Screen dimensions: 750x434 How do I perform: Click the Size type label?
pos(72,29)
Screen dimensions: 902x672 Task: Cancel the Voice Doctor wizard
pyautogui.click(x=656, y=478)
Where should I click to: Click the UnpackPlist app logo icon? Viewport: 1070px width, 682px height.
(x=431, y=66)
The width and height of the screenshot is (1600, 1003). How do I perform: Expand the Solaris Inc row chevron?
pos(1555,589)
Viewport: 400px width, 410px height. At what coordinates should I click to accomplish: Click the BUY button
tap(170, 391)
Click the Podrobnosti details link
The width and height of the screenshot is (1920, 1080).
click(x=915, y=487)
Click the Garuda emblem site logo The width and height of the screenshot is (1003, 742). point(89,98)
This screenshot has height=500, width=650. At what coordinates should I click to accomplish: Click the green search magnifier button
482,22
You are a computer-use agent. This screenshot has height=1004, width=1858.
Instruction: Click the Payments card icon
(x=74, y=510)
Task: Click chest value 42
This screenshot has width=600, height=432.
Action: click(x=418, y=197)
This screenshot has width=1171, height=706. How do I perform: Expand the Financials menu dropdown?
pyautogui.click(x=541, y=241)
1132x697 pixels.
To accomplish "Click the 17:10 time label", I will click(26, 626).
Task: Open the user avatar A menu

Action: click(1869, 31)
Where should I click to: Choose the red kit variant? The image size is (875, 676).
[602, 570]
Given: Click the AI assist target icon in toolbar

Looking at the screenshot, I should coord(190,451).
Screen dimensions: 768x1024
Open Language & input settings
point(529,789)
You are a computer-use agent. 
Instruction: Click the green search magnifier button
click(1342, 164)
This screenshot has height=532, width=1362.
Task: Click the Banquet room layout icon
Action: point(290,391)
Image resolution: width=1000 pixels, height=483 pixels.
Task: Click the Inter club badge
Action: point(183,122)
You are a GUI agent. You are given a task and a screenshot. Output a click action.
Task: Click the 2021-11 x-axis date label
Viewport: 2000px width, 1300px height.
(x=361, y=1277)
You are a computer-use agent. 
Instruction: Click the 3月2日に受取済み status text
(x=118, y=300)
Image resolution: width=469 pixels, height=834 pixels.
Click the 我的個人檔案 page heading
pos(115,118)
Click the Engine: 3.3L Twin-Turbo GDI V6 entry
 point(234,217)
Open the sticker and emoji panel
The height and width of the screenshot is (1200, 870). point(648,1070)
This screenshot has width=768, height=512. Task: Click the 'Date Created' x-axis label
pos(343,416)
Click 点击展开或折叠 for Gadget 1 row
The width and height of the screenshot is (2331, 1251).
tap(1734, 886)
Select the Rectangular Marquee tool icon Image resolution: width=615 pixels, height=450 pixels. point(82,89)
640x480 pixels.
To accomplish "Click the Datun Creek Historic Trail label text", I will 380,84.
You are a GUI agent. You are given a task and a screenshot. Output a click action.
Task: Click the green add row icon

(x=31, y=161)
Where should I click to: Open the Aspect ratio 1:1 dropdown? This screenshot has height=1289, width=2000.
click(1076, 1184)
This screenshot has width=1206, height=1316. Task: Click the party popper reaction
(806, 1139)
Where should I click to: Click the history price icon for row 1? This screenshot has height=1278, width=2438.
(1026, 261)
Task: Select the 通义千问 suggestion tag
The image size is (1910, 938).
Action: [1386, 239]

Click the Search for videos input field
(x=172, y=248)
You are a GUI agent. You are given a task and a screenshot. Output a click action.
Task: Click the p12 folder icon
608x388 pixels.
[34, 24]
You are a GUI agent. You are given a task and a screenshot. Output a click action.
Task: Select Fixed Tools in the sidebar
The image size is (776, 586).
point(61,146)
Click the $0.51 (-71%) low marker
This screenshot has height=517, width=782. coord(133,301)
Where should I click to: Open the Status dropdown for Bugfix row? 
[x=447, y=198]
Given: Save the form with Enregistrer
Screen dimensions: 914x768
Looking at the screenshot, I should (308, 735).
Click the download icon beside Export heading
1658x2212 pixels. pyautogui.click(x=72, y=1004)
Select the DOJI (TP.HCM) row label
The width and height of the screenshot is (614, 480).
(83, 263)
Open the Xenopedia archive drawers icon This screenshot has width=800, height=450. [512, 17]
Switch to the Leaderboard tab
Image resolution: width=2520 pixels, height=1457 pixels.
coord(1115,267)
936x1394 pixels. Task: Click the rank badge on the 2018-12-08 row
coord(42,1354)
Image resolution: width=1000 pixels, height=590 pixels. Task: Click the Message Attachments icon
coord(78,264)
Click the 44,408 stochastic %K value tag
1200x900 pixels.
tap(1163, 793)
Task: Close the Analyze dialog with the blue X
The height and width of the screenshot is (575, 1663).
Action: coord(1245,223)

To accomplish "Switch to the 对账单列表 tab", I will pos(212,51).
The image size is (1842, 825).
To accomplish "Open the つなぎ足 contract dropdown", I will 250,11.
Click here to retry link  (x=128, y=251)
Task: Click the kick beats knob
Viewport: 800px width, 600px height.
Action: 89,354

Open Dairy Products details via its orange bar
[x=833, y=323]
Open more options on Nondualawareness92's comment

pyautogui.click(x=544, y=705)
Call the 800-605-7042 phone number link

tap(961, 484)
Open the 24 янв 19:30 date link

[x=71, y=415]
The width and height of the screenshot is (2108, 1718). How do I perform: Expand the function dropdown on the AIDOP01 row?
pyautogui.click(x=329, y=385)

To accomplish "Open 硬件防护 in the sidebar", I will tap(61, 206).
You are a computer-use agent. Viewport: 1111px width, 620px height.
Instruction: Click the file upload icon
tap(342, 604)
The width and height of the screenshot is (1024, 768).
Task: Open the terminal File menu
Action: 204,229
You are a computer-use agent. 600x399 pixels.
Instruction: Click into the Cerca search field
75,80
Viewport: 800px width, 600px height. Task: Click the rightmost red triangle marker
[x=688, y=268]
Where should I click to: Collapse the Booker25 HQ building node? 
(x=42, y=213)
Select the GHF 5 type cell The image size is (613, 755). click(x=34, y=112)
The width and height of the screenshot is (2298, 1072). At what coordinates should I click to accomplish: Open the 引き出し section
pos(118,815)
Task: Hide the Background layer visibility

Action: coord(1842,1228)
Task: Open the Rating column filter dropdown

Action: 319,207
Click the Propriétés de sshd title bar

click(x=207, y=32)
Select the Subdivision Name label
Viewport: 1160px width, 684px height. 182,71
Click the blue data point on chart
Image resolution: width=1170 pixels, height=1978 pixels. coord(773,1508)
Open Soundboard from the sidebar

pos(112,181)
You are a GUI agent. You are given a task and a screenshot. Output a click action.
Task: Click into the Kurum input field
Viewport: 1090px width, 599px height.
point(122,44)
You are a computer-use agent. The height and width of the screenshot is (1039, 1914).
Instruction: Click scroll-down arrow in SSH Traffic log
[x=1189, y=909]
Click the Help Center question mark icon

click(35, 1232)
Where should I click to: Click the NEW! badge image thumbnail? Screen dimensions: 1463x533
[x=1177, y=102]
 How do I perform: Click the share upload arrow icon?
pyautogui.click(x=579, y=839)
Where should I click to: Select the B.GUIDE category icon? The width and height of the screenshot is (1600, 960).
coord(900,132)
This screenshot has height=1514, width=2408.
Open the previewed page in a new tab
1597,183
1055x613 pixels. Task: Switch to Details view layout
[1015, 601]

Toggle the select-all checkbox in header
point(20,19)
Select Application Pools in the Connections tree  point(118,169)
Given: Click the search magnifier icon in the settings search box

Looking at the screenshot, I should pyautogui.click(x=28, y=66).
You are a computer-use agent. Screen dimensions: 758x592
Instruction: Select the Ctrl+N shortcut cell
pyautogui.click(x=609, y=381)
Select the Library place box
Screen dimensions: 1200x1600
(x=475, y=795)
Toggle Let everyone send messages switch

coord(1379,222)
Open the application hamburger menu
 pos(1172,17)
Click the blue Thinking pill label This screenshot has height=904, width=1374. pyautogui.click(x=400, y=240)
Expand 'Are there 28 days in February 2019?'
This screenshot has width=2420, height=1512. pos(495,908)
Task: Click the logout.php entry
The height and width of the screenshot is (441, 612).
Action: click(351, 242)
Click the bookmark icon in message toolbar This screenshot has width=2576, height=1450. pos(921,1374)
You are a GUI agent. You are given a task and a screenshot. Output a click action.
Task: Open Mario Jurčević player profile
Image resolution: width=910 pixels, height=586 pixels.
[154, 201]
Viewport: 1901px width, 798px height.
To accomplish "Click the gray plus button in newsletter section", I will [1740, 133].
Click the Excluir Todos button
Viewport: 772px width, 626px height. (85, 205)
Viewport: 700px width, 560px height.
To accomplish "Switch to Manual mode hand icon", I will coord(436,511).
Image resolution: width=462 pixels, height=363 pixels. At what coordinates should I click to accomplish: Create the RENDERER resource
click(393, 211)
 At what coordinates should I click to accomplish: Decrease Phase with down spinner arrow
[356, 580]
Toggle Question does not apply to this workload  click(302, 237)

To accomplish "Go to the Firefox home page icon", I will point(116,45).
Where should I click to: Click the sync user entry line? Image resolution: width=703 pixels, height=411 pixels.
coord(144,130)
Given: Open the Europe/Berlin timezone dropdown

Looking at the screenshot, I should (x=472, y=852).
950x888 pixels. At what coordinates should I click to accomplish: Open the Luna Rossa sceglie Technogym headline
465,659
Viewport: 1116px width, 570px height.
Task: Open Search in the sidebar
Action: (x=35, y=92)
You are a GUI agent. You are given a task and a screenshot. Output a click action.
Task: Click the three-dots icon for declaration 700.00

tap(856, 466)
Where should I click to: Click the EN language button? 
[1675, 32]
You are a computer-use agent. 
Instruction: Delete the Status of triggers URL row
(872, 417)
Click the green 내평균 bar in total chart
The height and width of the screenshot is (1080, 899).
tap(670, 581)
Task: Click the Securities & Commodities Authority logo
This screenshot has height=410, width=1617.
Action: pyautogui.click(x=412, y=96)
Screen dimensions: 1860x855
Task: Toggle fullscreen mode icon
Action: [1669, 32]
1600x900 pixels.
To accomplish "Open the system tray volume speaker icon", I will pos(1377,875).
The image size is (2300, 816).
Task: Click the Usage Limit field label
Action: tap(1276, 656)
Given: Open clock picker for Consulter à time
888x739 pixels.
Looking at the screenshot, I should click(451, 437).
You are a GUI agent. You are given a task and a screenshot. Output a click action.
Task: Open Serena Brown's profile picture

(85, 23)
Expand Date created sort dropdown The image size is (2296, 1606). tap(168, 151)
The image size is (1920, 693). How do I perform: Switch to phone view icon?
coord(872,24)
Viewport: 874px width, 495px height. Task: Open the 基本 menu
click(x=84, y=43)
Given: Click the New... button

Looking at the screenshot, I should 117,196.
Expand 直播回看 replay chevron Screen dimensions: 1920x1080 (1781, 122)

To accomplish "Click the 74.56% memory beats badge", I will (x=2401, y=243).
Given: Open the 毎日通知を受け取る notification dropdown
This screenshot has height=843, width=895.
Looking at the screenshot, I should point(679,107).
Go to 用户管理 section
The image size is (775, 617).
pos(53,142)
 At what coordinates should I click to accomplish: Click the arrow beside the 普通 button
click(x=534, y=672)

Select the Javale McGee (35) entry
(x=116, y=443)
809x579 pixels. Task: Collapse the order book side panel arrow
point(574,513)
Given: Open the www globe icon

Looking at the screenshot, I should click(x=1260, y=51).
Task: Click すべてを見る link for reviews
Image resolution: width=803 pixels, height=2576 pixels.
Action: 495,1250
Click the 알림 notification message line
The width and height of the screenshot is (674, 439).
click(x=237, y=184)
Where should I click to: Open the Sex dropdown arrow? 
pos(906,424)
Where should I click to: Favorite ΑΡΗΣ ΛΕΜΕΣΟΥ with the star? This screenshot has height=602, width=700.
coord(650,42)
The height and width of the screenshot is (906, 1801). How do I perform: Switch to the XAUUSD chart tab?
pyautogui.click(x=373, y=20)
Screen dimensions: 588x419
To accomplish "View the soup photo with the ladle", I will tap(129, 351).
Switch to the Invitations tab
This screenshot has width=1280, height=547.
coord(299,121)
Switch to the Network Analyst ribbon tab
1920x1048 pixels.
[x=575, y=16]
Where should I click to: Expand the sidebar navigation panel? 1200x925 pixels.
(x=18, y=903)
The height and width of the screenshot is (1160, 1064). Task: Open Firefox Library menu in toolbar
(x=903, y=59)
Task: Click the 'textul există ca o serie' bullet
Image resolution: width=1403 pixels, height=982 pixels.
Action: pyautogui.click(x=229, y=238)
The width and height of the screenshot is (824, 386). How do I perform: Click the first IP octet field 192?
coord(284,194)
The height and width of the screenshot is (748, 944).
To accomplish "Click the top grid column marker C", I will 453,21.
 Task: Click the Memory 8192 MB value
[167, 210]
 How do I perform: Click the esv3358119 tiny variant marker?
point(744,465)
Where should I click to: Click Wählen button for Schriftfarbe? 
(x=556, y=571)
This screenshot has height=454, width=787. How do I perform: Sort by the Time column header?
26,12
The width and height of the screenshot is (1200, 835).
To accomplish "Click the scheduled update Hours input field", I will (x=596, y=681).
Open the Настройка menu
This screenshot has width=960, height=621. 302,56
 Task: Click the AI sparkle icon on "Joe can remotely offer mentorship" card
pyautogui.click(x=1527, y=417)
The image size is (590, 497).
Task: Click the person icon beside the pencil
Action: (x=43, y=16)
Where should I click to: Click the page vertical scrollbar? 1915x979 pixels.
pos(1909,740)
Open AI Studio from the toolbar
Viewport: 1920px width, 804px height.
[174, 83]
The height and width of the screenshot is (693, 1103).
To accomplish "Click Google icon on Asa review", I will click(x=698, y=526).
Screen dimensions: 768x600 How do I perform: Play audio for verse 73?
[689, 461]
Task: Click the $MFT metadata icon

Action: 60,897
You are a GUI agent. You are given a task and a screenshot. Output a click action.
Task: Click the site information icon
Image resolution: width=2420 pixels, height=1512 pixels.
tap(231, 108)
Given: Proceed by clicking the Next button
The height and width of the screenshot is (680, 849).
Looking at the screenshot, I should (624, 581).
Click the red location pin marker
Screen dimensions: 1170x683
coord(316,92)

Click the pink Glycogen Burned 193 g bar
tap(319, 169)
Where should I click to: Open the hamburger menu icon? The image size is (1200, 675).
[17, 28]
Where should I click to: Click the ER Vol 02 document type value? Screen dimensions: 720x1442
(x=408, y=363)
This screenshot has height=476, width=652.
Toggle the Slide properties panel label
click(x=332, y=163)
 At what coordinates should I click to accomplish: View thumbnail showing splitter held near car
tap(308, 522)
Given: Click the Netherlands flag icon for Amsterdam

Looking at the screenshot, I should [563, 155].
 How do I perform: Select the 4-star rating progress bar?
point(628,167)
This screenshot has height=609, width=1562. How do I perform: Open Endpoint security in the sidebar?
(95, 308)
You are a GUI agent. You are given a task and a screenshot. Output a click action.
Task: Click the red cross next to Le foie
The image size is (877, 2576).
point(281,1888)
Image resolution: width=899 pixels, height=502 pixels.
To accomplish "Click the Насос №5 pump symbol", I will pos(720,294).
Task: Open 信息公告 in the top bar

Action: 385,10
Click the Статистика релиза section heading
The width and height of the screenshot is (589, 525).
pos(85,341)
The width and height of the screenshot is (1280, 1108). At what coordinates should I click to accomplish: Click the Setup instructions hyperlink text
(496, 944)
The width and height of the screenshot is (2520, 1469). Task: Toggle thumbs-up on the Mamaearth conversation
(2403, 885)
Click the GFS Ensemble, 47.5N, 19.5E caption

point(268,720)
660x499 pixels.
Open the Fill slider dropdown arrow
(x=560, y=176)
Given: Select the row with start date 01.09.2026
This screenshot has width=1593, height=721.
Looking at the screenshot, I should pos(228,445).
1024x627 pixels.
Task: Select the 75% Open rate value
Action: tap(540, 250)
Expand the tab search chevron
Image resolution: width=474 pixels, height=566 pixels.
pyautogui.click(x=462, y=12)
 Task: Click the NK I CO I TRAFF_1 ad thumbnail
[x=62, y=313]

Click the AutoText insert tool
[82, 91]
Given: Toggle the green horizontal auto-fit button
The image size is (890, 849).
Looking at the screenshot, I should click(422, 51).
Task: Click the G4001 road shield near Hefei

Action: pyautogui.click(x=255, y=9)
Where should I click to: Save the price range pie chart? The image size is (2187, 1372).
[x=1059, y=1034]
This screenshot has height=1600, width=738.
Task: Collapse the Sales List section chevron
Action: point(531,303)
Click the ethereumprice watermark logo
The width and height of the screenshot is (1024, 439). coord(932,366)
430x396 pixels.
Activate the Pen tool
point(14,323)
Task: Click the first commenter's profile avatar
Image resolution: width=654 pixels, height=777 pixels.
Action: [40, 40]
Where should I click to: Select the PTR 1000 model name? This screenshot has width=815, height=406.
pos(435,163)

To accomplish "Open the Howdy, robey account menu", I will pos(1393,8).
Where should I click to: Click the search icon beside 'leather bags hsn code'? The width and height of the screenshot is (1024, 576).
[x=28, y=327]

·····

> [WHAT IS BEING ASKED] Report each line of the items above that contains the word "avatar".

> [COMPLETE ANSWER]
Task: Open the user avatar A menu
Task: Click the first commenter's profile avatar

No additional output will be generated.